Any subsequent increases in an assessment listed in paragraph (1), (2), or (4) shall be subject to the procedures and approval process set forth in Section 4 of Article XIII D of the California Constitution.

(c) For purposes of this section, the following words and phrases shall have the following meanings:

(1) “Assessments existing on the effective date of Article XIII D of the California Constitution” means assessments levied by the legislative body of the agency on or before November 6, 1996.

(2) “Procedures and approval process set forth in Section 4 of Article XIII D” means all of the requirements set forth in Section 4 of Article XIII D of the California Constitution, including, but not limited to, the requirement to separate general and special benefits and the requirement to assess parcels that are owned or used by an agency, the State of California, or the United States of America.

(Added by Stats. 1997, Ch. 38, Sec. 5. Effective July 1, 1997.)

53754.
  

(a) The legislative body collecting assessment installments to secure bonds issued pursuant to the Improvement Bond Act of 1915 (Division 10 (commencing with Section 8500) of the Streets and Highways Code) shall designate an office, department, or bureau of the local agency that shall be responsible for annually preparing the current tax roll of assessment installment obligations by assessor’s parcel number on property within the assessment district. The designated office, department, or bureau shall be the same office, department, or bureau that prepares the “NOTICE OF SPECIAL TAX” required by Section 53340.2. If notice is required under both this section and Section 53340.2, the notices shall, to the extent feasible, be combined into a single notice document. The designated office, department, or bureau shall establish procedures to promptly respond to inquiries concerning installments on the current tax roll. Neither the designated office, department, or bureau, nor the legislative body, shall be liable if any estimate of assessment installments on the current tax roll is inaccurate, nor for any failure of any seller to request a Notice of Special Assessment or to provide the notice to a buyer.
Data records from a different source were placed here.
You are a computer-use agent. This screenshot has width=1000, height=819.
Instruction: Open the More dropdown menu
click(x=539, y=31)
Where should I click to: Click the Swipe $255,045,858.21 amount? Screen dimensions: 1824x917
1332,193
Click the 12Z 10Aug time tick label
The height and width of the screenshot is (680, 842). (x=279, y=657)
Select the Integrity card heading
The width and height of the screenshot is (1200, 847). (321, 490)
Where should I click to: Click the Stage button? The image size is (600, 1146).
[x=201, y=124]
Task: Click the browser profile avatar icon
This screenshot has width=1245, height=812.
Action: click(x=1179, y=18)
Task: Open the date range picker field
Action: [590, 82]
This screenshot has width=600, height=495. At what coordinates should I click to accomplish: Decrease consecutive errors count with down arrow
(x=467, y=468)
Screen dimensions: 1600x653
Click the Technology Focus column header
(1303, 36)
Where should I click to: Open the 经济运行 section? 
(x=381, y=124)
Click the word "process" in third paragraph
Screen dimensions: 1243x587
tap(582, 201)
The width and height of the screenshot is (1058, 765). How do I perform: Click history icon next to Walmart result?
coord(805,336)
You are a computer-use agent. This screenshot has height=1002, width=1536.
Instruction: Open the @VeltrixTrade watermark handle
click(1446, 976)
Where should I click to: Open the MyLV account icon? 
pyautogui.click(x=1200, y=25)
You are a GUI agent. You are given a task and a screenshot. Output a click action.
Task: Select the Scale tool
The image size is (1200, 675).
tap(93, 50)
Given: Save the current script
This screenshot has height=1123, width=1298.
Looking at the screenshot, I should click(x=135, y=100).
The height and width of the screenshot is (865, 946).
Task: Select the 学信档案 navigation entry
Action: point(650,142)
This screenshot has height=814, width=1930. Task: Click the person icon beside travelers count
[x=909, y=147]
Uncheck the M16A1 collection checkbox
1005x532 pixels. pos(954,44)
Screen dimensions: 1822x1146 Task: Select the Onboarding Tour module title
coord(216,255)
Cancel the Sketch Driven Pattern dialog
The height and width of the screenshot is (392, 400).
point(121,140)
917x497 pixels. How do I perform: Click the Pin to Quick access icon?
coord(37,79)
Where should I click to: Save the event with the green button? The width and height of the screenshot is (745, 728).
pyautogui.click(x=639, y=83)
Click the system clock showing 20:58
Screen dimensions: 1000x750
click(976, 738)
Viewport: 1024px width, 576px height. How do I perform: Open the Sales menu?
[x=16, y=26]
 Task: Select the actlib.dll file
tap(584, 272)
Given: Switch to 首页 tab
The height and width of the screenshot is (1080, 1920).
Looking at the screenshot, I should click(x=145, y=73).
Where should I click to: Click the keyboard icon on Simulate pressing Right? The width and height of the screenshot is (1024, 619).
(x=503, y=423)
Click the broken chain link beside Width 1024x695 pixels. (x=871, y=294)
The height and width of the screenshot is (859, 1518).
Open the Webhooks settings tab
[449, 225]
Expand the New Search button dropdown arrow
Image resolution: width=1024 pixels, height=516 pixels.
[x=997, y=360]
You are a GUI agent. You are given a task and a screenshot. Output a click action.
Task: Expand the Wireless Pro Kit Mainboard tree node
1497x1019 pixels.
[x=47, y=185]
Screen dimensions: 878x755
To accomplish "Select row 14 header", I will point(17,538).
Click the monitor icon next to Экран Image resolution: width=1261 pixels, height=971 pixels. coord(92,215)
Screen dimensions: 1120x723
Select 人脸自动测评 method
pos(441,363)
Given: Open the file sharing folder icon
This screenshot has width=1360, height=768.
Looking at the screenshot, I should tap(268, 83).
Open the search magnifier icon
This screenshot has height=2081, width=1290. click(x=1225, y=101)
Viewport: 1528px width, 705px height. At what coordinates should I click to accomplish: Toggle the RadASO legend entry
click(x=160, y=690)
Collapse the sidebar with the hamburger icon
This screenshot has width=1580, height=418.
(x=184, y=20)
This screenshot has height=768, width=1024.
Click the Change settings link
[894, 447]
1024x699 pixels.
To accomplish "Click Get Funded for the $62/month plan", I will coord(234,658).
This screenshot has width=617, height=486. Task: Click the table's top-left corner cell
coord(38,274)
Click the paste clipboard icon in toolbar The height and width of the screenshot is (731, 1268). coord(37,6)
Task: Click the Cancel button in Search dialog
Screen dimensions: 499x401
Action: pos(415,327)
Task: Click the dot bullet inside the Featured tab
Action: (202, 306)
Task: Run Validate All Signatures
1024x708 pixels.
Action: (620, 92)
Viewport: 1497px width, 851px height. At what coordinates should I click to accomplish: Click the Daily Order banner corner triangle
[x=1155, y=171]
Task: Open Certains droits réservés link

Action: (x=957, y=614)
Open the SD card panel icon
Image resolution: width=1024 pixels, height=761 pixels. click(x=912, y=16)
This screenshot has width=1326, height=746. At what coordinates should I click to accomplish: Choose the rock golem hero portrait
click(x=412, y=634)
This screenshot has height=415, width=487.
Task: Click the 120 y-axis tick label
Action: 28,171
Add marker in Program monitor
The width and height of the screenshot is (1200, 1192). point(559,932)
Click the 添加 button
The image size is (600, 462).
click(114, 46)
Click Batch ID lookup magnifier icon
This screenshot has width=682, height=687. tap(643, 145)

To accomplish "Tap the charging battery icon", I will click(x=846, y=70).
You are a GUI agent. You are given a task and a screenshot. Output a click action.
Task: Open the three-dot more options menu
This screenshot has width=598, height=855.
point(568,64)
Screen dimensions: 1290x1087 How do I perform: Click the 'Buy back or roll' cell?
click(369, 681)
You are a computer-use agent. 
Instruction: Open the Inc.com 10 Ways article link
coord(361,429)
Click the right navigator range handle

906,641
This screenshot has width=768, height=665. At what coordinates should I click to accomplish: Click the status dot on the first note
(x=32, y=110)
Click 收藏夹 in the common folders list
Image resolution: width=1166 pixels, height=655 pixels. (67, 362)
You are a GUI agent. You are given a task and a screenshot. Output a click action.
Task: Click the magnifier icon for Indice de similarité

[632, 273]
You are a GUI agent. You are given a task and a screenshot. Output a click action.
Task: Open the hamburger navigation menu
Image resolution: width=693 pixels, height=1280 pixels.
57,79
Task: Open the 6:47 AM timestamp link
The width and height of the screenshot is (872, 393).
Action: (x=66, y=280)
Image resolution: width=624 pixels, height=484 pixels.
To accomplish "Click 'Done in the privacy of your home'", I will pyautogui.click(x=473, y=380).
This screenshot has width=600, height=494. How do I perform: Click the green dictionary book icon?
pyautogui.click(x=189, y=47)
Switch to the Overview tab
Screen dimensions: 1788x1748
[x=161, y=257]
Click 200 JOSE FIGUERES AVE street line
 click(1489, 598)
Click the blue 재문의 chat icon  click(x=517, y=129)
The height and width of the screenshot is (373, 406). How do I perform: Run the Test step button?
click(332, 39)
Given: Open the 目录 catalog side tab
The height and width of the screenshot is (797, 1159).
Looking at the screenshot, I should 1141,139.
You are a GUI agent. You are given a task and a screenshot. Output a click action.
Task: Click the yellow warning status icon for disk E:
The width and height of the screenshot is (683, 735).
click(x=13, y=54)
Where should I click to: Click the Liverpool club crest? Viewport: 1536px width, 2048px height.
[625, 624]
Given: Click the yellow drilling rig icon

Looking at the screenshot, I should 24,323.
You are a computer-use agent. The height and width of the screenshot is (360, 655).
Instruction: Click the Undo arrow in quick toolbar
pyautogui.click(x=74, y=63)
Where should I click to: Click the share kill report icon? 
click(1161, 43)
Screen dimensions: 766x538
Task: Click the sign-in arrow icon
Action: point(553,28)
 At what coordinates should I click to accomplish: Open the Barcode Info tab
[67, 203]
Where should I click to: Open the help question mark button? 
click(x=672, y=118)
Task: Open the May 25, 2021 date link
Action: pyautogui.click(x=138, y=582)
(b) For purposes of enabling sellers of real property subject to the levy of assessments to satisfy the notice requirements of subdivision (b) of Section 1102.6 of the Civil Code, the designated office, department, or bureau shall furnish a Notice of Assessment to any individual requesting the notice or any owner of property subject to an assessment levied by the local agency within five working days of receiving a request for such notice. The local agency may charge a reasonable fee for this service not to exceed ten dollars ($10).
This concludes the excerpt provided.